— REQUIRED WORK —
From the records below, output exactly the lines running from the line containing "Expand the AS20473 search dropdown arrow" through the line containing "Viewport: 498px width, 332px height.", and no others.

— MATERIAL FOR THIS EXERCISE —
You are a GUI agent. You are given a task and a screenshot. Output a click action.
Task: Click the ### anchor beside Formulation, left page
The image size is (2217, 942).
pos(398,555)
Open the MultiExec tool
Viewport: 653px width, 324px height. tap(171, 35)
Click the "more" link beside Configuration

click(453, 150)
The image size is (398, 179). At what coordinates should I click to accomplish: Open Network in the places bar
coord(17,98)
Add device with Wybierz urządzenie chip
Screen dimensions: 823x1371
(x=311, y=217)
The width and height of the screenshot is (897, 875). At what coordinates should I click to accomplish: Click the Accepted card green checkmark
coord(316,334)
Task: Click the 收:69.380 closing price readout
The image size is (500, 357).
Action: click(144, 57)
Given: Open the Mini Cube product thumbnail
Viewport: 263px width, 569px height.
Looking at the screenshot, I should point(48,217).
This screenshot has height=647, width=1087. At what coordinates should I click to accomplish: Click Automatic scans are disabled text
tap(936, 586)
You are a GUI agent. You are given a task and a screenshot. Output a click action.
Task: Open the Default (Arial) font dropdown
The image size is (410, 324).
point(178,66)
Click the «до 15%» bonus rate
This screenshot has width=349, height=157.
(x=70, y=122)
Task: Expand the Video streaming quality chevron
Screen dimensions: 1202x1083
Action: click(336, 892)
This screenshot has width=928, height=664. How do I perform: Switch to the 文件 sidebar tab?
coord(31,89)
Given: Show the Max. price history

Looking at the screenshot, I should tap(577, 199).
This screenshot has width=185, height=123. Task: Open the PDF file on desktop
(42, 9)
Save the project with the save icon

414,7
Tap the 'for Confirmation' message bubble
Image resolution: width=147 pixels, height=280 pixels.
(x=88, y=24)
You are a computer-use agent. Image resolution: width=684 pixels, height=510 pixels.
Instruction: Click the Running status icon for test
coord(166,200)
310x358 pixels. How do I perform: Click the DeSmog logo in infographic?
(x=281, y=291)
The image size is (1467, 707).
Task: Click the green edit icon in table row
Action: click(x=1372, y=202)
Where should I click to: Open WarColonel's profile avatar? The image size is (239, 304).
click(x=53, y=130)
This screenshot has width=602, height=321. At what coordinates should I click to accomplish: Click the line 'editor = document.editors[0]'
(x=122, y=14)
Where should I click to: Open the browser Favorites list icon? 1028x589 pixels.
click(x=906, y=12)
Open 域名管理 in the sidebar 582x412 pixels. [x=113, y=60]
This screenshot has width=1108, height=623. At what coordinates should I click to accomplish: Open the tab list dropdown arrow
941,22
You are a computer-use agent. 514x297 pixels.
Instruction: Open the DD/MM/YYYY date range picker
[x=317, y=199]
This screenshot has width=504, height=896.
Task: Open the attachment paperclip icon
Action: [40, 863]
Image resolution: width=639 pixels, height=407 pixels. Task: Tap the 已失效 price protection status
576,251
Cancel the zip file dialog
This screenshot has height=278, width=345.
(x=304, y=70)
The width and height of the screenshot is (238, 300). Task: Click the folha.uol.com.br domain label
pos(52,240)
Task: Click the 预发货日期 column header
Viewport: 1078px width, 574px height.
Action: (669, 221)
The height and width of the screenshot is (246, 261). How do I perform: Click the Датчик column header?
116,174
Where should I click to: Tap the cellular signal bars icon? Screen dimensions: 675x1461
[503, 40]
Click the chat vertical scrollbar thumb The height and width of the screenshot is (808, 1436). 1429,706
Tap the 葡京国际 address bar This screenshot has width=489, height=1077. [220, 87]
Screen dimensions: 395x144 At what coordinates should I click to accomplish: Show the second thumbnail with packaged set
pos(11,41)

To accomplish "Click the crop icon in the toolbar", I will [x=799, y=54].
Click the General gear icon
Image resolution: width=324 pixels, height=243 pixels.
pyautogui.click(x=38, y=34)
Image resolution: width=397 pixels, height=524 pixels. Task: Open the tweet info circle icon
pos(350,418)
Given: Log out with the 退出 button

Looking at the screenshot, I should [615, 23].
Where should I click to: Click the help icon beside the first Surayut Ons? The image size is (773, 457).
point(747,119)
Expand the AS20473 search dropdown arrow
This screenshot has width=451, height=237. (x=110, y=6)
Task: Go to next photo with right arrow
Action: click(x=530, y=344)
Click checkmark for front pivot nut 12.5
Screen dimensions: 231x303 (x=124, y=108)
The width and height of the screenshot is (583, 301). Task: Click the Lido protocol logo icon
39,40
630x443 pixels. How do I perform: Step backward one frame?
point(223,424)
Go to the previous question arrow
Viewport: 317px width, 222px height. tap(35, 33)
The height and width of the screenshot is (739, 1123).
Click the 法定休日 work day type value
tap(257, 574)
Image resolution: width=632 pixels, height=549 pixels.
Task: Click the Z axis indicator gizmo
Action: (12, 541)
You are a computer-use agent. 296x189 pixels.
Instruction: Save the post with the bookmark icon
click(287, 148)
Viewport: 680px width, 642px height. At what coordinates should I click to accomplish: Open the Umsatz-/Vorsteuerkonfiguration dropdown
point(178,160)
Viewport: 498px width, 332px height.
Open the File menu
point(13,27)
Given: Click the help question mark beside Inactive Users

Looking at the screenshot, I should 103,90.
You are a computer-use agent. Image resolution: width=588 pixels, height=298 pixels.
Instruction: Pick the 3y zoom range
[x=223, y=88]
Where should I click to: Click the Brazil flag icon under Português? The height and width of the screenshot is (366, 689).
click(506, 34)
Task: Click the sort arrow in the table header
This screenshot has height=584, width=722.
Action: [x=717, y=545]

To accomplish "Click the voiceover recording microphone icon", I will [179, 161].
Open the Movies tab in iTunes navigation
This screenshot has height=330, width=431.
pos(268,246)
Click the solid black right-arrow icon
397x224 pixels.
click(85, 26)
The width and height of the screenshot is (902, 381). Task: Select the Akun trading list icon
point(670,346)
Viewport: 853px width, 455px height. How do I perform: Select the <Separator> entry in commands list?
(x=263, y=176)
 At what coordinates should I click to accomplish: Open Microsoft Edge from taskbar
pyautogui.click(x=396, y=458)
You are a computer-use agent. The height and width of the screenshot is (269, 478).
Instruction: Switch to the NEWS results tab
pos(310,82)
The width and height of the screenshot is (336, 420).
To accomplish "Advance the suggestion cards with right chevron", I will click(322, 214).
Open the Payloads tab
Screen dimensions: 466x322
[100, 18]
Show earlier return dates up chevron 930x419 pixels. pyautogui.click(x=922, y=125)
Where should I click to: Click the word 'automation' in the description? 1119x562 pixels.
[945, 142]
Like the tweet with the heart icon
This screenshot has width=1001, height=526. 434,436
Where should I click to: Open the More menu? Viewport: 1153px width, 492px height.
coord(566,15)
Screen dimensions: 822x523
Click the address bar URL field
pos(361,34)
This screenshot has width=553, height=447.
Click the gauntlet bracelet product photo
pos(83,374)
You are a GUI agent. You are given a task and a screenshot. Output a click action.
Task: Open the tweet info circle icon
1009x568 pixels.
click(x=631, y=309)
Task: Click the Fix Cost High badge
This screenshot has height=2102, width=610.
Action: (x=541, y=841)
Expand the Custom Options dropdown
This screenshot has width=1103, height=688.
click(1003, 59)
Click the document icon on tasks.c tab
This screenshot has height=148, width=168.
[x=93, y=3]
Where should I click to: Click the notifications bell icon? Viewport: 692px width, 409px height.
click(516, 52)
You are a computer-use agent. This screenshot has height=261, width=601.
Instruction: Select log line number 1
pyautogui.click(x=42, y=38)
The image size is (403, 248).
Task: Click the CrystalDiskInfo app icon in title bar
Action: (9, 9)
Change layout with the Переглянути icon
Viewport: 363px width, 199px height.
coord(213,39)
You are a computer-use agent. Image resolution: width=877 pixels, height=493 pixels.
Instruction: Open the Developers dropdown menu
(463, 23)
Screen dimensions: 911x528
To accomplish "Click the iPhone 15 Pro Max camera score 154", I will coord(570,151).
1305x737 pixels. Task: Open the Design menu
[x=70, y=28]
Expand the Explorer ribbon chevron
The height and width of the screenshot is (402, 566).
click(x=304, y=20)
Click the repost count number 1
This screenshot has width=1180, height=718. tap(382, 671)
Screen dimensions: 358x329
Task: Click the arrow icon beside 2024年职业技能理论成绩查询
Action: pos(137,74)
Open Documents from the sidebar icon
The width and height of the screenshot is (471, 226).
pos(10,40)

— COMPLETED EXERCISE —
Expand the AS20473 search dropdown arrow
This screenshot has width=451, height=237. (x=110, y=6)
Task: Go to next photo with right arrow
Action: click(x=530, y=344)
Click checkmark for front pivot nut 12.5
Screen dimensions: 231x303 (x=124, y=108)
The width and height of the screenshot is (583, 301). Task: Click the Lido protocol logo icon
39,40
630x443 pixels. How do I perform: Step backward one frame?
point(223,424)
Go to the previous question arrow
Viewport: 317px width, 222px height. tap(35, 33)
The height and width of the screenshot is (739, 1123).
Click the 法定休日 work day type value
tap(257, 574)
Image resolution: width=632 pixels, height=549 pixels.
Task: Click the Z axis indicator gizmo
Action: (12, 541)
You are a computer-use agent. 296x189 pixels.
Instruction: Save the post with the bookmark icon
click(287, 148)
Viewport: 680px width, 642px height. At what coordinates should I click to accomplish: Open the Umsatz-/Vorsteuerkonfiguration dropdown
point(178,160)
Viewport: 498px width, 332px height.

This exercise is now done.